L'équipe a publié ses résultats sur le serveur de préimpression bioRxiv en mars.
L'identification des activateurs de SCN2A et de CHD8 a été un exploit en soi, explique Bender. Les activateurs ne sont généralement pas situés à proximité des gènes qu'ils régulent. Pour les trouver, les scientifiques doivent se lancer dans une "chasse au trésor". "Leur capacité à le faire était vraiment remarquable, et ils l'ont fait pour deux gènes majeurs [liés à l'autisme].
Contrairement aux approches CRISPR traditionnelles, qui coupent l'ADN pour supprimer ou insérer des variantes et peuvent avoir des effets hors cible, l'activation CRISPR pourrait être moins susceptible de causer des dommages. Mais avant que cette approche ne soit utilisée en clinique, les chercheurs devront déterminer son profil de sécurité et rechercher d'éventuelles conséquences imprévues, explique Nadav Ahituv, professeur de bio-ingénierie et de sciences thérapeutiques à l'université de Californie à San Francisco, qui n'a pas participé à l'étude.
Ahituv, qui a travaillé avec Bender sur l'activation de SCN2A à l'aide de CRISPR, est cofondateur d'une société qui développe des thérapies CRISPR ciblant SCN2A et SCN1A, qui a également été lié à l'autisme.
Les chercheurs doivent également trouver un moyen adéquat d'administrer l'intervention au cerveau, explique M. Geschwind. "Les gens travaillent sur l'administration de gènes in-utero, donc je ne pense pas que ce soit si loin dans la prochaine décennie", dit-il. "Je suis assez optimiste quant à ce type d'approche."

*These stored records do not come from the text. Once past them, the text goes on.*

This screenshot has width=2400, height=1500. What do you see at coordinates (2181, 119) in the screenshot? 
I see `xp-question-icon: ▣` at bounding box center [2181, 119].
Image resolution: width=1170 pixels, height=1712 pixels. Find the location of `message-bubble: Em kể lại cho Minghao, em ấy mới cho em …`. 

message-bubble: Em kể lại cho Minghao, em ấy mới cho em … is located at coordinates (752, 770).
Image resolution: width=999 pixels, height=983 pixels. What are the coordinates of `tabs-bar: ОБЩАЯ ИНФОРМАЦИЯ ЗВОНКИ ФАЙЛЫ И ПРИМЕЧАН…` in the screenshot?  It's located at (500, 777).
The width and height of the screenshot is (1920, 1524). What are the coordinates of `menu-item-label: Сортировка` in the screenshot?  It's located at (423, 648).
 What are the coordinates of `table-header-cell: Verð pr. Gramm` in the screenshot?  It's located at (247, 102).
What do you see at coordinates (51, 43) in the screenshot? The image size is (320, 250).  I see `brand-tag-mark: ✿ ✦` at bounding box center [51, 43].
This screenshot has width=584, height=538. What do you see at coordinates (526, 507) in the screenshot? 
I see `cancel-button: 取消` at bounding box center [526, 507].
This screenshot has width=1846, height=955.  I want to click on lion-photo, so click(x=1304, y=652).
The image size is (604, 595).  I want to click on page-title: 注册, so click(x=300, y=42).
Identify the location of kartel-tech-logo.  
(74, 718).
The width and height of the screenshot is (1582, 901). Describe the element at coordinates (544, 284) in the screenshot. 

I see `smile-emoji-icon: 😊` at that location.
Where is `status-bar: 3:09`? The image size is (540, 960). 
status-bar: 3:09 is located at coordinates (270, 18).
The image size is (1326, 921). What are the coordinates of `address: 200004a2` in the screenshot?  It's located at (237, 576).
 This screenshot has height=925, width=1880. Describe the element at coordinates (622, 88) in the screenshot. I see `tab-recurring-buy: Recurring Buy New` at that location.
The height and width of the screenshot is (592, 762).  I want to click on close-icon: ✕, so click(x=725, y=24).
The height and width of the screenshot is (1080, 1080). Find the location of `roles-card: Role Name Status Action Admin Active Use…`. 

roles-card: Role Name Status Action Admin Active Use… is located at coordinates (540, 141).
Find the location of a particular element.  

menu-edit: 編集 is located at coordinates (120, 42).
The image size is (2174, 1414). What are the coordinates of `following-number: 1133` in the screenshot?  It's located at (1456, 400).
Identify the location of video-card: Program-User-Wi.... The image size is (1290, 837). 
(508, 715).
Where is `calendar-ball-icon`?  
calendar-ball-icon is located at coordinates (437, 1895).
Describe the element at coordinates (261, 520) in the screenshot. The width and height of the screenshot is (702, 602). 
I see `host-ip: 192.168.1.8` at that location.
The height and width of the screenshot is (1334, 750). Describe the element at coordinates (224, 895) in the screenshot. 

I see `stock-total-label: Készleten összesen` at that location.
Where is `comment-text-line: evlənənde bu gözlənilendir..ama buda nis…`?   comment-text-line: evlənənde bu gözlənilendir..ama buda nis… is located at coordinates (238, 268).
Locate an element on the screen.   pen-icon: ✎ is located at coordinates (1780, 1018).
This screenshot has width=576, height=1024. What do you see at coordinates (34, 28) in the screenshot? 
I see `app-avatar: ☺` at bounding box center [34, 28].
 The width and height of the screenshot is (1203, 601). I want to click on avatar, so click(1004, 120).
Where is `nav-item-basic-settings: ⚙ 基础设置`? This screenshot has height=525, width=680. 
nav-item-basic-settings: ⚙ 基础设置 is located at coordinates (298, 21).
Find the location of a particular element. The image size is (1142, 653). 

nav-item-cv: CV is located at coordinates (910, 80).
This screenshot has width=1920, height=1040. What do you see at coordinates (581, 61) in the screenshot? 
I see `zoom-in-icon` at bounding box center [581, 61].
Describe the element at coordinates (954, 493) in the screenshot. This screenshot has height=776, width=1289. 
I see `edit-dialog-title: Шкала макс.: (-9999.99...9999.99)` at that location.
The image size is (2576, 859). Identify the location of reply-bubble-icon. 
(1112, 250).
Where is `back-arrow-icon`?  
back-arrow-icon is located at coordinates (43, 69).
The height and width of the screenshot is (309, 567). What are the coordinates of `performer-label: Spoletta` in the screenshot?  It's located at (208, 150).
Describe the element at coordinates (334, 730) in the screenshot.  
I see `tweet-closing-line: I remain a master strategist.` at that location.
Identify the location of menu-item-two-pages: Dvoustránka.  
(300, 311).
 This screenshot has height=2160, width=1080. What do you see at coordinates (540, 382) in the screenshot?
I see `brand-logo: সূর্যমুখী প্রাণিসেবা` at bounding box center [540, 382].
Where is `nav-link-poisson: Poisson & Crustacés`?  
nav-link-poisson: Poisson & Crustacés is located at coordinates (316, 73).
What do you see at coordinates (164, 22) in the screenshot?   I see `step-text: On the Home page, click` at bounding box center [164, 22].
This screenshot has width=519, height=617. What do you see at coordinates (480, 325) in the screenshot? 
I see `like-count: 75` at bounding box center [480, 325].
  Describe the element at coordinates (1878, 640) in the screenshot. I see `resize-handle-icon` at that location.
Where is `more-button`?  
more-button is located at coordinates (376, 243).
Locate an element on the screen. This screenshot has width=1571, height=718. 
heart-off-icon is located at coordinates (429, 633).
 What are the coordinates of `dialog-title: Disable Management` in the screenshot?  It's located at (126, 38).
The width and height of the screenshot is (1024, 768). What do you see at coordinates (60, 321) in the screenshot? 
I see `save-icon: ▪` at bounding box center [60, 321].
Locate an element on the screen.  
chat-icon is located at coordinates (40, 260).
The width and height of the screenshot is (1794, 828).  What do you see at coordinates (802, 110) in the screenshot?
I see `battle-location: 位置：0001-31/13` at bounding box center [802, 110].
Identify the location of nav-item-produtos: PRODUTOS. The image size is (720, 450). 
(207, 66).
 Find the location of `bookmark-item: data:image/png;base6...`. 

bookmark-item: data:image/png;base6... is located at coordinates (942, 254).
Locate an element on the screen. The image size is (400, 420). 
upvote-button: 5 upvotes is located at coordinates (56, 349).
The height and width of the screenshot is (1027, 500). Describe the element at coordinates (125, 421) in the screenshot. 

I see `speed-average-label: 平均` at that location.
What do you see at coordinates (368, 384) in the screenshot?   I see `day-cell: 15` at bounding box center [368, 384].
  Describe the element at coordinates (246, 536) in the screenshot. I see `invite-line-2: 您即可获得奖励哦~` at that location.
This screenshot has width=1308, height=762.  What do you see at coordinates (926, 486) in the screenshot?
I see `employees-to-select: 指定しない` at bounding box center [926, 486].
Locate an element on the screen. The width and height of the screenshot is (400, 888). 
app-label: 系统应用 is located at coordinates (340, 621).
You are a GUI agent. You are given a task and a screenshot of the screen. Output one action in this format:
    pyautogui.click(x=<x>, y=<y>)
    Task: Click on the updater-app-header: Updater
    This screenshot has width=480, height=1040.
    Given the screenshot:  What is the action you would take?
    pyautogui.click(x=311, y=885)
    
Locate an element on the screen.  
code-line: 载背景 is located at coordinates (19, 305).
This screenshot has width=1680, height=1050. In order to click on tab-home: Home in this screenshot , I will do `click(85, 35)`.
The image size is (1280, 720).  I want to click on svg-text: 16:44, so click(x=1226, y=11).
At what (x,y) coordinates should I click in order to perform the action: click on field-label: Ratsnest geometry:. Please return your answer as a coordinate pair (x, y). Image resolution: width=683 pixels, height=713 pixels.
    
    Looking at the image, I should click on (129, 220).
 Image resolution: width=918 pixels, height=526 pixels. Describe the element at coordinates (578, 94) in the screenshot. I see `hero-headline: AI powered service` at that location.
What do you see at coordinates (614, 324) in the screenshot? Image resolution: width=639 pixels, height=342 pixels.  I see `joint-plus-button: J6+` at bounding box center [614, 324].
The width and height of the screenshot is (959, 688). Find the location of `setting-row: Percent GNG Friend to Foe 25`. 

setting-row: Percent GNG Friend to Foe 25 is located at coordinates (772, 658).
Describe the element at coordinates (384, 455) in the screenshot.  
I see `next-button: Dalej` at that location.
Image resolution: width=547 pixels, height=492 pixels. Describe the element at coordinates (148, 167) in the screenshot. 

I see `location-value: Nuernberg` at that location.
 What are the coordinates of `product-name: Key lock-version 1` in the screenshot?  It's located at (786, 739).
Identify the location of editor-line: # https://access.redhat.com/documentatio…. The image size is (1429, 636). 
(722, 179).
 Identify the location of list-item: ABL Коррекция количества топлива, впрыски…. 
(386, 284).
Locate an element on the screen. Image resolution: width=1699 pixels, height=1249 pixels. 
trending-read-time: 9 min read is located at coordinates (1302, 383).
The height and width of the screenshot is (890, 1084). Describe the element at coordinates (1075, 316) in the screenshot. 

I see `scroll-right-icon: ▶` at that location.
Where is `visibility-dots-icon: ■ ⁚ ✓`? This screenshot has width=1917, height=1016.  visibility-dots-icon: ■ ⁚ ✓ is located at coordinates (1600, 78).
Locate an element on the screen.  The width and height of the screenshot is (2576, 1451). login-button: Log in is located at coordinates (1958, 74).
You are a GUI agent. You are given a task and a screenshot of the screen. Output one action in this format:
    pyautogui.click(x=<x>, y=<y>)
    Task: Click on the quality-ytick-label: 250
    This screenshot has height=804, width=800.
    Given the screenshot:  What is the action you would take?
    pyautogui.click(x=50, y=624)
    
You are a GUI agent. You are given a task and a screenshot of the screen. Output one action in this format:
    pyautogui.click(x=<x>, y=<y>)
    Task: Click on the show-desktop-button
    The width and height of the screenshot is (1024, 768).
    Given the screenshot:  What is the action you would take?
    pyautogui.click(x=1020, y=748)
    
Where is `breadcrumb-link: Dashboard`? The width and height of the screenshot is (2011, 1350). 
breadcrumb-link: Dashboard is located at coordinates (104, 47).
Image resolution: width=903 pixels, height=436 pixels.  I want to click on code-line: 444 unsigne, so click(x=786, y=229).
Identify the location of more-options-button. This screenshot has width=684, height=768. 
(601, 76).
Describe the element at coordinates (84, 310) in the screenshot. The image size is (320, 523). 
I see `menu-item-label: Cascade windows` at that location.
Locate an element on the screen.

La nouvelle étude, ajoute-t-il, évite également d'avoir à investir beaucoup de ressources et de temps pour déchiffrer les fonctions et les mécanismes des gènes individuels, et de développer des méthodes pour les contrer. Au lieu de cela, elle utilise les éléments régulateurs d'un gène pour activer son expression. "Pour moi, il s'agit d'un raccourci thérapeutique très intéressant."